Adding this IC can significantly extend the battery life—life extensions of 20% and higher are easily possible. The exact savings effect differs from case to case because of the numerous influencing parameters, such as temperature, peak currents, periodic switch-off of the sensor, and others. The quiescent current of the added DC-DC converter is decisive here. If the switching regulator consumes too much energy, the anticipated savings disappear.
Saving Power with a Nanopower Voltage Regulator
Figure 3 shows a circuit with the MAX38650 nanopower voltage regulator. As the name indicates, the quiescent current of this IC is in the nanoampere range. During operation, the switching regulator only draws 390 nA of quiescent current. During times when the DC-DC converter can be switched off, it only needs 5 nA of shutdown current. This nanopower voltage converter is well-suited for saving energy in a system such as that in Figure 1.
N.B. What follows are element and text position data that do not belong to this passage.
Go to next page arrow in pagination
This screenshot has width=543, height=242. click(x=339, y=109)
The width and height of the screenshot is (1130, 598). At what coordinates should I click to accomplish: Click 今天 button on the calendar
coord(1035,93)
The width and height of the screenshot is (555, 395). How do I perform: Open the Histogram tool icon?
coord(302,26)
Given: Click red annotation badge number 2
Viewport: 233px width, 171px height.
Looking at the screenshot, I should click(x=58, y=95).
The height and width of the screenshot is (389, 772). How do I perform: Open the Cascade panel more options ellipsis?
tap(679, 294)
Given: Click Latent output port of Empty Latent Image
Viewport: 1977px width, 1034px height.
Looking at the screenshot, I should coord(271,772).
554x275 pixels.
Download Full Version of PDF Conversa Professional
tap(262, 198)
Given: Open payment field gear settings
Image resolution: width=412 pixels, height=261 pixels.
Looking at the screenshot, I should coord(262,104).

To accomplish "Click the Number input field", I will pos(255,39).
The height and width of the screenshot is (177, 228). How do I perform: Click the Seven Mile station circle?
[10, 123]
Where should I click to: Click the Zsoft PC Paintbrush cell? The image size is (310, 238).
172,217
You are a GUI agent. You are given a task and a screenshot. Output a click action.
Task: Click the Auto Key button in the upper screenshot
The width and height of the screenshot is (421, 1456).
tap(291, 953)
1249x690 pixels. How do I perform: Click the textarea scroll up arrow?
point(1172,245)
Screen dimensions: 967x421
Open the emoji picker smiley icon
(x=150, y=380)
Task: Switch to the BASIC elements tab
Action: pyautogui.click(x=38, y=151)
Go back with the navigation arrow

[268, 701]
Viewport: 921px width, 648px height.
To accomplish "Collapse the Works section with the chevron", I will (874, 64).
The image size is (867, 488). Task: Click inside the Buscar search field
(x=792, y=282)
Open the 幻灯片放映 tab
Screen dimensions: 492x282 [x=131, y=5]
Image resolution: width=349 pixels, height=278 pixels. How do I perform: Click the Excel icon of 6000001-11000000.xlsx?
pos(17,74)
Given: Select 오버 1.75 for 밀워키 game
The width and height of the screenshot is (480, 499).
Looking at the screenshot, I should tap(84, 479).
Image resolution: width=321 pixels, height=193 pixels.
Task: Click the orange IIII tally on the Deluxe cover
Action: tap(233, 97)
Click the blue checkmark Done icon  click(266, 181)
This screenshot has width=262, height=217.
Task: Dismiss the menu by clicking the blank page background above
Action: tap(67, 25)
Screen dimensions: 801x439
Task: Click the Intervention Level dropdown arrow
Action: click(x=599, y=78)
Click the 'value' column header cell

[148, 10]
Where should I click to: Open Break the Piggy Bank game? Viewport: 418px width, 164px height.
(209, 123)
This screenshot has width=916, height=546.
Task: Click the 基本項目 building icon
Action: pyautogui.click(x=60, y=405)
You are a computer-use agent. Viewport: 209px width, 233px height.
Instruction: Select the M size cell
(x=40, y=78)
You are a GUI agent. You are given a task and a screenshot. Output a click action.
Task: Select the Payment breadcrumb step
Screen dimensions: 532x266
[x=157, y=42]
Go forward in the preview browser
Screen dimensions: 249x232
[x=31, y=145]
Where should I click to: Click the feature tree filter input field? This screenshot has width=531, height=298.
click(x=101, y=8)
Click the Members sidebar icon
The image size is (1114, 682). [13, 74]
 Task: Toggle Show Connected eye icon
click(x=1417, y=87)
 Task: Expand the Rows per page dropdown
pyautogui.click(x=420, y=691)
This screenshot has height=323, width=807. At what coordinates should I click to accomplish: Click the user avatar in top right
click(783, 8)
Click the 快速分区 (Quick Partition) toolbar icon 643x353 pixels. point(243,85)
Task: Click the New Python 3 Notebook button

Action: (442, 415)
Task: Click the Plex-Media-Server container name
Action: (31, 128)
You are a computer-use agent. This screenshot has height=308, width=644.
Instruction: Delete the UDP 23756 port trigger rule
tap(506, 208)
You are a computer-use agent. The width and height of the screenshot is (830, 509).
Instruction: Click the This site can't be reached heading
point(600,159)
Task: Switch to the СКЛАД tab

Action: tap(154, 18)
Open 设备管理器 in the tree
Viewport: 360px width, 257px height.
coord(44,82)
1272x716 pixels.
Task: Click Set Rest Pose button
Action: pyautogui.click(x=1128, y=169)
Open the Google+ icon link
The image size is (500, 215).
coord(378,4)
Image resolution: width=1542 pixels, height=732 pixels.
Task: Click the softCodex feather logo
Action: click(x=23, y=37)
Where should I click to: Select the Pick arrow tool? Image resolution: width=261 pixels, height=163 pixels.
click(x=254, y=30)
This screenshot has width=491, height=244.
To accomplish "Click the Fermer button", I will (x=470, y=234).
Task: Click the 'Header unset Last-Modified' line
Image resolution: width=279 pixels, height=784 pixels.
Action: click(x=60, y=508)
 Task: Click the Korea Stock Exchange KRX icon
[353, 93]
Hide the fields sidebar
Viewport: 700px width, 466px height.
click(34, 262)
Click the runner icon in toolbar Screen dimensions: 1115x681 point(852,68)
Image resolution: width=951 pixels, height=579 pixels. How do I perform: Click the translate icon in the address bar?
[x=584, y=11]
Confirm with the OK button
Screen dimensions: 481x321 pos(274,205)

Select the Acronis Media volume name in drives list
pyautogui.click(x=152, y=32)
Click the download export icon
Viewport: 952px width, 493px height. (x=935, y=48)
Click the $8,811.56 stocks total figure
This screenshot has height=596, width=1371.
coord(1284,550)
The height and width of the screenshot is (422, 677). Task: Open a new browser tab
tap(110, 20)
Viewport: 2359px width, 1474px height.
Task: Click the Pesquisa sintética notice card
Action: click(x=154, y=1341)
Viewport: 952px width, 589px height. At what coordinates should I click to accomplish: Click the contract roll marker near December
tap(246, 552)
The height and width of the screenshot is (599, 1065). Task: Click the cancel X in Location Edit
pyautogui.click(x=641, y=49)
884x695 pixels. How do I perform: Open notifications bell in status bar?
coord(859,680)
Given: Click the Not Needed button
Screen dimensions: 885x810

As shown in Figure 3, only a few passive external components are required. Instead of a resistor voltage divider, only one resistor on the RSEL pin is used to set the output voltage. A resistor voltage divider consumes a considerable amount of current, which, depending on the voltage and resistor, can greatly exceed the quiescent current of the MAX38650. Thus, this IC uses a variable resistor; it’s only briefly checked when the circuit is switched on.
The IC detects the setpoint value for the output voltage—for a short time during switch-on, 200 µA of current is passed through this variable resistor. The resulting voltage is measured and then stored internally in the IC. This means there are no energy losses during operation through a conventional voltage divider.
By adding a voltage converter, it’s possible to increase the efficiency of a system and extend the life on a charge.